____ Dataset records

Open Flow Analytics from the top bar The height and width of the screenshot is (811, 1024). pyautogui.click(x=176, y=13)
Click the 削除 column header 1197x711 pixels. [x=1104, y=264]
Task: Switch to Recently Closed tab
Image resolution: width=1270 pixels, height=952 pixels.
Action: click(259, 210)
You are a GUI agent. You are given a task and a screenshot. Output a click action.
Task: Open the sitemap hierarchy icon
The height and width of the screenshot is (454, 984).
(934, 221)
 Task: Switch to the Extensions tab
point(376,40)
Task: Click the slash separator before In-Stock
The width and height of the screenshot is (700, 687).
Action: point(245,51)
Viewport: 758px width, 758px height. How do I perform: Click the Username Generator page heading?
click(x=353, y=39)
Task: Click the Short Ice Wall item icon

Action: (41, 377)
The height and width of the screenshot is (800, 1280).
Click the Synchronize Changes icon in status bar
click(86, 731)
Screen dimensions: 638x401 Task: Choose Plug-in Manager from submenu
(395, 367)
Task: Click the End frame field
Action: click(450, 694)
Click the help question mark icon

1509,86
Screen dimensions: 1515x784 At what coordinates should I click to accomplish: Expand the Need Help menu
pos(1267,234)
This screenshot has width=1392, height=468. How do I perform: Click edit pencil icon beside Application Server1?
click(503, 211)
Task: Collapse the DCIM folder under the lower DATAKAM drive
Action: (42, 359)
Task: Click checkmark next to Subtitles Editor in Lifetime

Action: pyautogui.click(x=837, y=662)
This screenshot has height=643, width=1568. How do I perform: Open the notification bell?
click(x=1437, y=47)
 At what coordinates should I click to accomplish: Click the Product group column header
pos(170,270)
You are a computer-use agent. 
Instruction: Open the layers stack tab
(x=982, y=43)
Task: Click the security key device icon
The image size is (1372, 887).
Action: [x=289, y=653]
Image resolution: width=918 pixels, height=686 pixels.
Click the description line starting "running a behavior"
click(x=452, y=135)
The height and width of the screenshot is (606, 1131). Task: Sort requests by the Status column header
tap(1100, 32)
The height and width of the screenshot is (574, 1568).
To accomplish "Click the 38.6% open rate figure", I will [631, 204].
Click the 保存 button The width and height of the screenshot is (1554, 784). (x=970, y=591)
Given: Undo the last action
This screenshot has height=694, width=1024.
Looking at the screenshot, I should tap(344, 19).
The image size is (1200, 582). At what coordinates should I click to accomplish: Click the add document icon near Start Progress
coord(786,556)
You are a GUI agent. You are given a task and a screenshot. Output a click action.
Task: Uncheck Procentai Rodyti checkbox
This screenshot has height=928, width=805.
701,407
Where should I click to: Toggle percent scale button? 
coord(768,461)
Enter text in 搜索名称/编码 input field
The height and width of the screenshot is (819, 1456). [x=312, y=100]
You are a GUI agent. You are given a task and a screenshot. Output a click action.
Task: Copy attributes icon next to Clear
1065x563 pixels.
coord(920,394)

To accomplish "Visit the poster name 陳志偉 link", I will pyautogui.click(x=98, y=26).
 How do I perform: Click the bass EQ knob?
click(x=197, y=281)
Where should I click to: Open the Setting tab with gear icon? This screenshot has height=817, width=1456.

________

* **What is being asked**
Starting with the line that contains "Instruction: Open the layers stack tab", return each line through the last one of the data above, exactly as written and nothing more.

* **Answer space**
Instruction: Open the layers stack tab
(x=982, y=43)
Task: Click the security key device icon
The image size is (1372, 887).
Action: [x=289, y=653]
Image resolution: width=918 pixels, height=686 pixels.
Click the description line starting "running a behavior"
click(x=452, y=135)
The height and width of the screenshot is (606, 1131). Task: Sort requests by the Status column header
tap(1100, 32)
The height and width of the screenshot is (574, 1568).
To accomplish "Click the 38.6% open rate figure", I will [631, 204].
Click the 保存 button The width and height of the screenshot is (1554, 784). (x=970, y=591)
Given: Undo the last action
This screenshot has height=694, width=1024.
Looking at the screenshot, I should tap(344, 19).
The image size is (1200, 582). At what coordinates should I click to accomplish: Click the add document icon near Start Progress
coord(786,556)
You are a GUI agent. You are given a task and a screenshot. Output a click action.
Task: Uncheck Procentai Rodyti checkbox
This screenshot has height=928, width=805.
701,407
Where should I click to: Toggle percent scale button? 
coord(768,461)
Enter text in 搜索名称/编码 input field
The height and width of the screenshot is (819, 1456). [x=312, y=100]
You are a GUI agent. You are given a task and a screenshot. Output a click action.
Task: Copy attributes icon next to Clear
1065x563 pixels.
coord(920,394)

To accomplish "Visit the poster name 陳志偉 link", I will pyautogui.click(x=98, y=26).
 How do I perform: Click the bass EQ knob?
click(x=197, y=281)
Where should I click to: Open the Setting tab with gear icon? This screenshot has height=817, width=1456.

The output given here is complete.